The process of creating a recording is complex and iterative, with many production stages between capturing sound and releasing a finished recording. Every stage in this cycle can lead to new audio creations, be they a new composition, a new guitar track, a new mix, etc. In each of these “studio events”, there are a number of metadata elements that may be important to capture. Who performed which musical work? Who played which instrument? When and where was this performance recorded? Who was the sound engineer? Which recording components (or, in studio parlance: tracks) were used to create a specific mix? And which sections of these recording components have ultimately been used?
It is only possible to attribute credits and distribute royalty payments to the correct people if the appropriate metadata is captured and communicated to those organisations that need to have that metadata. Amongst these are music publishers, record companies,and rights societies for musical works, sound recordings and performers.

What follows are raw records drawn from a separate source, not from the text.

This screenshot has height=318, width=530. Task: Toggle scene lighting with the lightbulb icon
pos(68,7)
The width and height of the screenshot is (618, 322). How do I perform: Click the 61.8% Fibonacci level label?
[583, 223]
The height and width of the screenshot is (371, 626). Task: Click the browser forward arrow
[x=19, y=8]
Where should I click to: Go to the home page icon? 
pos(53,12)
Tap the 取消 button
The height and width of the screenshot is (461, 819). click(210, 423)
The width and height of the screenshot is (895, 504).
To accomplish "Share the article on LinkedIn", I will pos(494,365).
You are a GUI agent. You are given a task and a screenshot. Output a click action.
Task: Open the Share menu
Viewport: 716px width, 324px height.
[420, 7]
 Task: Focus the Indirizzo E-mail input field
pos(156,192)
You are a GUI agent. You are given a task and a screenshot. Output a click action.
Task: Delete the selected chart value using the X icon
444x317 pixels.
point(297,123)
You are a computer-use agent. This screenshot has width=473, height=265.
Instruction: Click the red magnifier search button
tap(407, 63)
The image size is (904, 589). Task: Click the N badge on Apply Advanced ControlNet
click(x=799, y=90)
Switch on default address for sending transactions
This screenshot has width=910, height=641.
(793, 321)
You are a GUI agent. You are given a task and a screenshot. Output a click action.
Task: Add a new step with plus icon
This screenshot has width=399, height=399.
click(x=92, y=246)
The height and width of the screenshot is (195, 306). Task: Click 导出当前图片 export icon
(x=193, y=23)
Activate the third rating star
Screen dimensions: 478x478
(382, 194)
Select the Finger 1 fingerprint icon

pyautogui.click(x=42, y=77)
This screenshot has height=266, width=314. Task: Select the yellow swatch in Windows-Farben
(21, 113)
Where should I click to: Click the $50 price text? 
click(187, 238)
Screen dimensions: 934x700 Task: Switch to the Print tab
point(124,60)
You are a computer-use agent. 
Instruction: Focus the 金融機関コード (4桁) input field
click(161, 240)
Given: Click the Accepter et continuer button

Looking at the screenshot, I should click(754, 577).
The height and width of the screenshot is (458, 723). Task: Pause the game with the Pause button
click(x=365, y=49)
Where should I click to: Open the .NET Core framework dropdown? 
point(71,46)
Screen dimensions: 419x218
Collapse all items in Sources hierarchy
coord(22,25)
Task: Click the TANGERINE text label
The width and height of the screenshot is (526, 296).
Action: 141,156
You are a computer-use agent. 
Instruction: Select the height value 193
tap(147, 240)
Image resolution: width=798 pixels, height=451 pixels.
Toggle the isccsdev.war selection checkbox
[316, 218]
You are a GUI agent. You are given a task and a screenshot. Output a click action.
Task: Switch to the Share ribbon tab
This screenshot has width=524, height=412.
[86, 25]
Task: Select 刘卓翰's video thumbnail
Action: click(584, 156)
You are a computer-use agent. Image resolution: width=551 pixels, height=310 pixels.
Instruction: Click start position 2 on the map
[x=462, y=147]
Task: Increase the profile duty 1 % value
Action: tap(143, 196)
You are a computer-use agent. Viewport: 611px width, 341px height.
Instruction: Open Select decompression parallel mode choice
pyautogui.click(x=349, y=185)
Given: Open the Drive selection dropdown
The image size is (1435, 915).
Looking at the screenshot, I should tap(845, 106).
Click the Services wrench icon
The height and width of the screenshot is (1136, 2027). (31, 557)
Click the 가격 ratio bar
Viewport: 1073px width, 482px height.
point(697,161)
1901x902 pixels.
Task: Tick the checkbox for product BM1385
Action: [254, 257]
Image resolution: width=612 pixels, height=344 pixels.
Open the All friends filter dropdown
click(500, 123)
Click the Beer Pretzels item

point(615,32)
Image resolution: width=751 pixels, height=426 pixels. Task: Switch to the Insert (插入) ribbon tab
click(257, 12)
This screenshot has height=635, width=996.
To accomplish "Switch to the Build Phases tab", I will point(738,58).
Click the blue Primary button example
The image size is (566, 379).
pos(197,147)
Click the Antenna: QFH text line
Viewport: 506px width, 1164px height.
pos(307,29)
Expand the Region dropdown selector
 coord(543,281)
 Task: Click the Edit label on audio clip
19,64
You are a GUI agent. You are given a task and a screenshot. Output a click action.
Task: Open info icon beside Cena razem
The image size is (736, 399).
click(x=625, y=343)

The richer the data provided to DSPs, the better they can market their products. That can increase the audience and, thus, the revenue a sound recording may generate. For instance, the information that Elton John was a studio musician on some of The Hollies’ recordings would allow the retailer to include the relevant Hollies’ songs on an Elton John artist page. This may lead to Elton John fans also wishing to listen to and buy some of The Hollies’ songs.
In this context, there is a minimum metadata set that, if captured and communicated about each recording component, would drastically improve the metadata about recordings that flow through the supply chain.